ガンガディアはそれでも考え込んでいたが、ようやく頷いた。
「ではやってみよう」
「よし!」
思わず言ってからマトリフは咳払いする。
「威力さえきっちり合わせちまえば、あとはタイミングの問題だ」
「わかった。君のタイミングに合わせよう」
「じゃあいくぜ」
マトリフのヒャドに合わせてガンガディアがメラを作る。威力の調整を丁寧にしてから、ガンガディアは頷いた。
「ところでアレは何かね?」
ガンガディアは今になって的にした木箱を指差した。
「な、んでもねえよ。ただの要らねえ木箱だ」
マトリフの動揺が言葉に出てしまった。それを見逃すガンガディアではない。
「先ほどから君の言動が怪しいのはアレが関係してるのかね」
これだから頭のいい奴は嫌なんだよ!
マトリフは内心で叫びながら大きく息を吸った。そしてスッと両手を前に出して手のひらを合わせる。いわゆるお願いのポーズだった。
「頼む」
「何がかね」
マトリフは正攻法に頼ることにした。真面目なガンガディアの性格に賭けたのだ。
「何も聞かずにアレをメドローアしてくれ」
「中身を聞かせてくれ」
「怪しいもんじゃねえんだ」
「怪しくないものなら言えるはずだ」
ガンガディアの目がジッとマトリフを見つめてくる。マトリフから信頼されていなことを悲しむ目が責めるようにマトリフを見ていた。
だがマトリフには言えるはずがなかった。アレがガンガディアのペニスの張り型、つまりディルドだなんて。しかもオリハルコン製の。
あれはガンガディアと恋人になって間もない頃のことだった。マトリフはガンガディアと夜を共にすることになった。そして見てしまったのだ。その大きなイチモツを。当然入るわけがなかった。
そこからの様々な苦労は割愛する。そしてこのオリハルコン製のディルドこそ、その苦労のひとつだった。わざわざガンガディアを眠らせてから型を取るほど凝った作りにしたのは、マトリフがヤケクソだったからだ。オリハルコン製にしたのも同じ理由だ。
そんな苦労の割にはオリハルコン製のディルドはやはりマトリフには大きすぎて、使えたものじゃなかった。そうして封印された。夜の営みはガンガディアのモシャス習得で解決したから、ディルドのことは綺麗さっぱり忘れてしまっていたのだ。
このオリハルコン製のディルドのことはもちろんガンガディアは知らない。もしこんなものを作らせてくれなんて言ったら、ガンガディアがどんな反応するか。
「アレはオレの過去の過ちだ」
マトリフは重々しく呟いた。
「過ち?」
「あんなもの作るべきじゃなかった。だから消してしまいたいんだよ。お前にアレが何かなんて知られたくねえ……なんて、我儘だよな」
「マトリフ」
「いいんだ……見たかったら見ていい。オレの恥なんて今さらお前に隠してもしょうがねえ」
しおらしく項垂れれば、ガンガディアの視線が和らいだ。
そう、これもマトリフの計算だった。ガンガディアはマトリフが嫌がることを無理強いできない。しかもマトリフがこんなふうな態度を取っているときは特にだ。
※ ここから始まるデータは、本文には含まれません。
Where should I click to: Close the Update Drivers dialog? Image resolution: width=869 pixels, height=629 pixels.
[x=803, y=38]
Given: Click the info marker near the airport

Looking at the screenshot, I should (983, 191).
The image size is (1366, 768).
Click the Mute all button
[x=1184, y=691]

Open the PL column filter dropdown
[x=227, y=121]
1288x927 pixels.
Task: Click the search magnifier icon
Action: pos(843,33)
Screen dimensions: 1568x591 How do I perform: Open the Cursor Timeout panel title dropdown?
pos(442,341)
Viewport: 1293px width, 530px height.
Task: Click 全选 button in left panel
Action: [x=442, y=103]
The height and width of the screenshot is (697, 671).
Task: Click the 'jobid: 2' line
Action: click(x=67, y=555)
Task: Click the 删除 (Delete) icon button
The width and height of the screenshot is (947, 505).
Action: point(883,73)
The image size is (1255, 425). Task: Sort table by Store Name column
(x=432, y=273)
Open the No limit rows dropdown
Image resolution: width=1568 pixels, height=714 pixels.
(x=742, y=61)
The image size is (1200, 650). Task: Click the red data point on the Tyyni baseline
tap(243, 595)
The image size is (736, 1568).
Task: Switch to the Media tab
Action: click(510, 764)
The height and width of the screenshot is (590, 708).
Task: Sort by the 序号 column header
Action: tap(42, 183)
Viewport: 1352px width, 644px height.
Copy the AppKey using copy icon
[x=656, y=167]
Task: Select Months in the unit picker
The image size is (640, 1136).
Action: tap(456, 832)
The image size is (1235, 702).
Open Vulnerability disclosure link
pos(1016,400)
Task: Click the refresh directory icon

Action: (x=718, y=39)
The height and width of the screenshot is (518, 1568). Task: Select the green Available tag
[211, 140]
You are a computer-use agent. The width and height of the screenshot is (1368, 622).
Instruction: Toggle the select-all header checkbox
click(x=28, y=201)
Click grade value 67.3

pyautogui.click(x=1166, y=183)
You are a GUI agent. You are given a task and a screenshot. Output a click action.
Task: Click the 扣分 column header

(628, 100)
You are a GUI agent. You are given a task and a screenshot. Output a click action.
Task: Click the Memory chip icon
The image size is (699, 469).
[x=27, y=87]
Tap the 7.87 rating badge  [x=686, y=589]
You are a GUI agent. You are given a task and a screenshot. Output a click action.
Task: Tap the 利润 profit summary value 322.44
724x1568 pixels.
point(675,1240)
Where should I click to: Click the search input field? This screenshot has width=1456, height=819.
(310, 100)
マトリフは健気な爺を装って俯く。伸るか反るかの瞬間だった。祈りは胸の内で盛大に行われている。胸の前で十字をきって手を組み合わせ、護摩木は焚かれ、マントラの大合唱だ。地上の神も魔界の神も今だけは力を貸してくれ。この歳なっても恥なんてかきたくない。この秘密は墓場どころか地獄にまで持っていく。
ガンガディアは小さく頷いた。
「わかった。君の頼みだ。中身は知らないままでおこう」
マトリフは心に中で盛大に飛び上がった。拍手喝采。スタンディングオベーション。これでマトリフのつまらない矜持は保たれたのだった。
「悪いな。じゃあとっとと済ませてしまおうぜ」
とマトリフが言った時だった。空から一人の少年が降りてきた。
「あれー、師匠とガンガディアのおっさん何してんの? あれっ、これ何が入ってんの?」
止める間もなくポップが木箱を開けてしまった。木箱から転がり落ちるオリハルコン製のディルド。それはもう精巧に作られた銀色の特大ペニスが砂浜に転がった。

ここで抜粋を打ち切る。